For the range 0-2 hours, the midpoint is calculated as the sum of the start and end of the range divided by 2: $$(0 + 2) \div 2 = 1$$ hour.
For the range 2-4 hours, the midpoint is: $$(2 + 4) \div 2 = 3$$ hours.
For the range 4-6 hours, the midpoint is: $$(4 + 6) \div 2 = 5$$ hours.
For the range 6-8 hours, the midpoint is: $$(6 + 8) \div 2 = 7$$ hours.
For the range 8-10 hours, the midpoint is: $$(8 + 10) \div 2 = 9$$ hours.

**step3** Calculating the total "time-hours" for each group

Next, we calculate the total amount of study time contributed by all students within each group. We do this by multiplying the number of students in a group by their representative study time (the midpoint we found in the previous step).
For the 7 students who studied 0-2 hours (represented as 1 hour each): $$7 \text{ students} \times 1 \text{ hour/student} = 7 \text{ total hours}$$.
For the 18 students who studied 2-4 hours (represented as 3 hours each): $$18 \text{ students} \times 3 \text{ hours/student} = 54 \text{ total hours}$$.
For the 12 students who studied 4-6 hours (represented as 5 hours each): $$12 \text{ students} \times 5 \text{ hours/student} = 60 \text{ total hours}$$.
For the 10 students who studied 6-8 hours (represented as 7 hours each): $$10 \text{ students} \times 7 \text{ hours/student} = 70 \text{ total hours}$$.
For the 3 students who studied 8-10 hours (represented as 9 hours each): $$3 \text{ students} \times 9 \text{ hours/student} = 27 \text{ total hours}$$.
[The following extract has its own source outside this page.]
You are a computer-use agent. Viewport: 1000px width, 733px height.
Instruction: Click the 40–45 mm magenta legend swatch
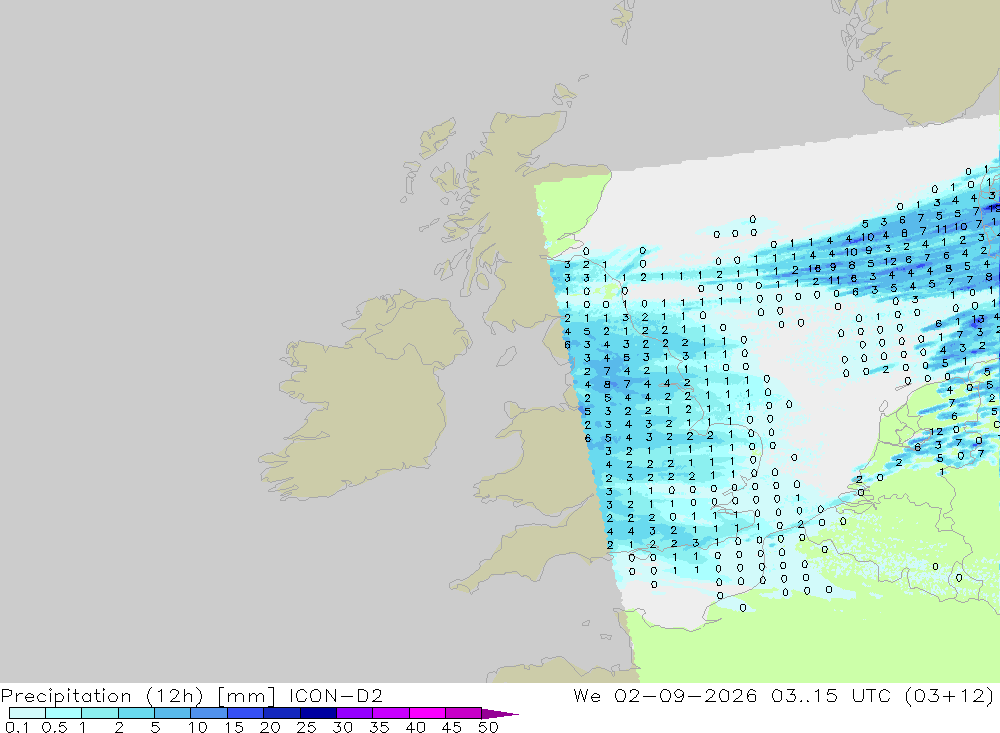click(x=427, y=713)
**step4** Calculating the total number of students

To find the overall mean study time, we need to know the total number of students surveyed. We sum the number of students from each group:
Total number of students $$ = 7 + 18 + 12 + 10 + 3 = 50$$ students.

**step5** Calculating the total sum of "time-hours"

Now, we find the grand total of all the "time-hours" accumulated by all students combined. We add the total hours from each group:
Total sum of time-hours $$ = 7 + 54 + 60 + 70 + 27 = 218$$ hours.

**step6** Calculating the mean time

Finally, to find the mean (average) time spent studying per student, we divide the total sum of "time-hours" by the total number of students:
Mean time $$ = \frac{\text{Total sum of time-hours}}{\text{Total number of students}} = \frac{218 \text{ hours}}{50 \text{ students}}$$
To perform the division:
$$218 \div 50$$
We can think of $$218$$ as $$200 + 18$$.
$$200 \div 50 = 4$$.
The remaining part is $$18 \div 50$$.
To express $$\frac{18}{50}$$ as a decimal, we can simplify the fraction by dividing both the numerator and the denominator by their greatest common divisor, which is 2:
$$\frac{18 \div 2}{50 \div 2} = \frac{9}{25}$$
To convert $$\frac{9}{25}$$ to a decimal, we can multiply the numerator and denominator by 4 to get a denominator of 100:
$$\frac{9 \times 4}{25 \times 4} = \frac{36}{100} = 0.36$$
So, the mean time is $$4 + 0.36 = 4.36$$ hours.